*TASK BRIEF*
In full and without alteration, output each record given here.

◇ ◇ ◇ ◇ ◇

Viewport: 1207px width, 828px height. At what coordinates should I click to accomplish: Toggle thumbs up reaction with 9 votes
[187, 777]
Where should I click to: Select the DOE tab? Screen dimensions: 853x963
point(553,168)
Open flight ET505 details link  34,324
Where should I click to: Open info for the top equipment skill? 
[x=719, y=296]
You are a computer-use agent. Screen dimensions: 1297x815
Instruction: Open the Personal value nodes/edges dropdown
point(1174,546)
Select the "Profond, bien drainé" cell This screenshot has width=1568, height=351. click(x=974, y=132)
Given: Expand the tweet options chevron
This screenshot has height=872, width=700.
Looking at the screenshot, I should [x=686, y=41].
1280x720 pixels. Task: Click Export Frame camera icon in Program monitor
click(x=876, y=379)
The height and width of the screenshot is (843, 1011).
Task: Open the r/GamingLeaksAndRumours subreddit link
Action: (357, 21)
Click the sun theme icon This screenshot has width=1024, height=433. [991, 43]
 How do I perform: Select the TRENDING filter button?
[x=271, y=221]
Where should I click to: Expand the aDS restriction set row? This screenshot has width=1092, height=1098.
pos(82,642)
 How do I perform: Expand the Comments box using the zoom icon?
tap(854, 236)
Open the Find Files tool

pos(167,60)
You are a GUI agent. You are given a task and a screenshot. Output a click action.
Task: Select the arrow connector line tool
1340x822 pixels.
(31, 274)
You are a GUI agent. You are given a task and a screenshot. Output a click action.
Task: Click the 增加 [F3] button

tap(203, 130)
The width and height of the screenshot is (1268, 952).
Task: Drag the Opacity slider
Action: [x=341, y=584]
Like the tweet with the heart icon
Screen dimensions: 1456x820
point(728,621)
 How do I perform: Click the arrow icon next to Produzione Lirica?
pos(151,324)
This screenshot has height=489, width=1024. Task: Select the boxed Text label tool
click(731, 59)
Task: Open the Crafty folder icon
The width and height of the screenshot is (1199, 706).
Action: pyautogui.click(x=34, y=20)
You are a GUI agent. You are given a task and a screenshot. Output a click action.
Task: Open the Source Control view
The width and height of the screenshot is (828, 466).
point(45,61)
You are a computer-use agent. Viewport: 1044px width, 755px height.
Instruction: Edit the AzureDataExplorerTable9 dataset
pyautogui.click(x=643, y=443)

◇ ◇ ◇ ◇ ◇

*ANSWER BELOW*
Viewport: 1207px width, 828px height. At what coordinates should I click to accomplish: Toggle thumbs up reaction with 9 votes
[187, 777]
Where should I click to: Select the DOE tab? Screen dimensions: 853x963
point(553,168)
Open flight ET505 details link  34,324
Where should I click to: Open info for the top equipment skill? 
[x=719, y=296]
You are a computer-use agent. Screen dimensions: 1297x815
Instruction: Open the Personal value nodes/edges dropdown
point(1174,546)
Select the "Profond, bien drainé" cell This screenshot has width=1568, height=351. click(x=974, y=132)
Given: Expand the tweet options chevron
This screenshot has height=872, width=700.
Looking at the screenshot, I should [x=686, y=41].
1280x720 pixels. Task: Click Export Frame camera icon in Program monitor
click(x=876, y=379)
The height and width of the screenshot is (843, 1011).
Task: Open the r/GamingLeaksAndRumours subreddit link
Action: (357, 21)
Click the sun theme icon This screenshot has width=1024, height=433. [991, 43]
 How do I perform: Select the TRENDING filter button?
[x=271, y=221]
Where should I click to: Expand the aDS restriction set row? This screenshot has width=1092, height=1098.
pos(82,642)
 How do I perform: Expand the Comments box using the zoom icon?
tap(854, 236)
Open the Find Files tool

pos(167,60)
You are a GUI agent. You are given a task and a screenshot. Output a click action.
Task: Select the arrow connector line tool
1340x822 pixels.
(31, 274)
You are a GUI agent. You are given a task and a screenshot. Output a click action.
Task: Click the 增加 [F3] button

tap(203, 130)
The width and height of the screenshot is (1268, 952).
Task: Drag the Opacity slider
Action: [x=341, y=584]
Like the tweet with the heart icon
Screen dimensions: 1456x820
point(728,621)
 How do I perform: Click the arrow icon next to Produzione Lirica?
pos(151,324)
This screenshot has height=489, width=1024. Task: Select the boxed Text label tool
click(731, 59)
Task: Open the Crafty folder icon
The width and height of the screenshot is (1199, 706).
Action: pyautogui.click(x=34, y=20)
You are a GUI agent. You are given a task and a screenshot. Output a click action.
Task: Open the Source Control view
The width and height of the screenshot is (828, 466).
point(45,61)
You are a computer-use agent. Viewport: 1044px width, 755px height.
Instruction: Edit the AzureDataExplorerTable9 dataset
pyautogui.click(x=643, y=443)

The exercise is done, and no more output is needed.